I agree. I was working at Boeing at the time and they made a big deal out of the fact that no full scale mock-ups were made. They had computer models of ‘average’ cabin crew and machanics that they used to digitally test fit and access. The software used was CATIA and IBM made a small fortune selling us DASD to hold it all.
Enigma encrypted traffic was not decrypted using computers, it was decrypted by semi-brute force using machines called bombes which in no way can be considered computers.
FWIW, the first graphical CAD application was called Sketchpad and it was designed at MIT in 1960. I don’t think it was ever actually used, though; it was just a development step.
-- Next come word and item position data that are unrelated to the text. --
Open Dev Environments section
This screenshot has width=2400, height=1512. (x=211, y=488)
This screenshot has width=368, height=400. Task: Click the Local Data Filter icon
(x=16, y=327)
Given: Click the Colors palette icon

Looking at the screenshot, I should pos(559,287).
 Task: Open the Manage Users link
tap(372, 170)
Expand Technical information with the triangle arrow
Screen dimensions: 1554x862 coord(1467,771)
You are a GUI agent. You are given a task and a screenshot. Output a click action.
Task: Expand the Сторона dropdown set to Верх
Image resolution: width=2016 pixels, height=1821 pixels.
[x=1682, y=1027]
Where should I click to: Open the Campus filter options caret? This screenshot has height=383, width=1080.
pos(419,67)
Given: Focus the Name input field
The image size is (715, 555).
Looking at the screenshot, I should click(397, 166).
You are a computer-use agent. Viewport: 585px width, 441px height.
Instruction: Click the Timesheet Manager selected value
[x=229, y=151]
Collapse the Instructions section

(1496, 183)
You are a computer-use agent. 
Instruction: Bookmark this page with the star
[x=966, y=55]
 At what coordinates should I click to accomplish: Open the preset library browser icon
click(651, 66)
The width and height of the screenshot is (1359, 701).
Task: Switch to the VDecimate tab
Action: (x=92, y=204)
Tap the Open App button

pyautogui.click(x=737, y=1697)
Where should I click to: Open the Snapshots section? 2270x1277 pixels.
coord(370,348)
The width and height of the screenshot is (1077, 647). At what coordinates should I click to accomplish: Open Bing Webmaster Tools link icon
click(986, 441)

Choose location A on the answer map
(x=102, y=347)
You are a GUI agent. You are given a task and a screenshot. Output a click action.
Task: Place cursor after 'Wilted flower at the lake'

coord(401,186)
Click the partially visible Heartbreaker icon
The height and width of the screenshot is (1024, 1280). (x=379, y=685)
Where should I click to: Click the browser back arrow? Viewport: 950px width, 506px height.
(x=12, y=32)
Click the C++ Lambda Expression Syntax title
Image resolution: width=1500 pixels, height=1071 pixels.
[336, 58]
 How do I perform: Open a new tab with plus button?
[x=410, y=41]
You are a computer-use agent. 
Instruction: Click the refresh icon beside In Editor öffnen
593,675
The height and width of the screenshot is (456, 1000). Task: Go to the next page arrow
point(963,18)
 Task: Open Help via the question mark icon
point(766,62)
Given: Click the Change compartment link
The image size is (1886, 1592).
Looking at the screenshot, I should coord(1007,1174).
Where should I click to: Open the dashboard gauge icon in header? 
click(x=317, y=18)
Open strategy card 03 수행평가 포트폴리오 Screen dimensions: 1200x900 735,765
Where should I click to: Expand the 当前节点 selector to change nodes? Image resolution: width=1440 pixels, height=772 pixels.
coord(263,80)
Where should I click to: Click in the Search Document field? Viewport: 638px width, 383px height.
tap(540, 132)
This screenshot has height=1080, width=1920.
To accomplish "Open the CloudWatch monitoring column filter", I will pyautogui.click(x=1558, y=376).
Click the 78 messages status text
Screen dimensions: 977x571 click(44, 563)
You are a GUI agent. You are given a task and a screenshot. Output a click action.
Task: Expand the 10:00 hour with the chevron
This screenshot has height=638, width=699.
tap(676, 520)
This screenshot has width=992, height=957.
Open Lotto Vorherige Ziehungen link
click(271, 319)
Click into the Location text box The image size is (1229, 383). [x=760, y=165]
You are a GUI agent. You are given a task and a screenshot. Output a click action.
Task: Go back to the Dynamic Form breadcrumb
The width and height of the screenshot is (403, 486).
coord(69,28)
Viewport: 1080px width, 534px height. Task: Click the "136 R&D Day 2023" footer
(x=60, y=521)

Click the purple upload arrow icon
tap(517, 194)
The word ‘computer’ is mainly defined to make sure your machine was the first.* That, or some joker makes the jape that humans are computers because we compute things, don’t we?** This is complicated by the fact a number of mechanical and semi-mechanical devices were used to do things vaguely related to numbers all the way back to rocks and sticks and charcoal on cave walls. These days, however, ‘computer’ means an all-electronic digital device with real software (no plugboards) and at least one level of digital storage (Williams tubes count, mercury delay lines count, water levels do not***). By this definition the first computer was invented in June 1948 in Manchester and it wasn’t the original ENIAC. It was the Manchester Small-Scale Experimental Machine, aka the Baby. (The original ENIAC didn’t have real software. It used plugboards, meaning it had to be disassembled to be ‘reprogrammed’. This is little different from the Polish Bombes, or an abacus, for that matter.)
*(This works for other things: I’ve heard someone define ‘Personal Computing’ such that IBM invented it in the 1960s when they put CP/CMS on System/360 mainframes.)
**(This happens to be congruent with a very old definition of the term: “One who computes for money.” The last human computers were unskilled women doing trivial arithmetic in WWII.)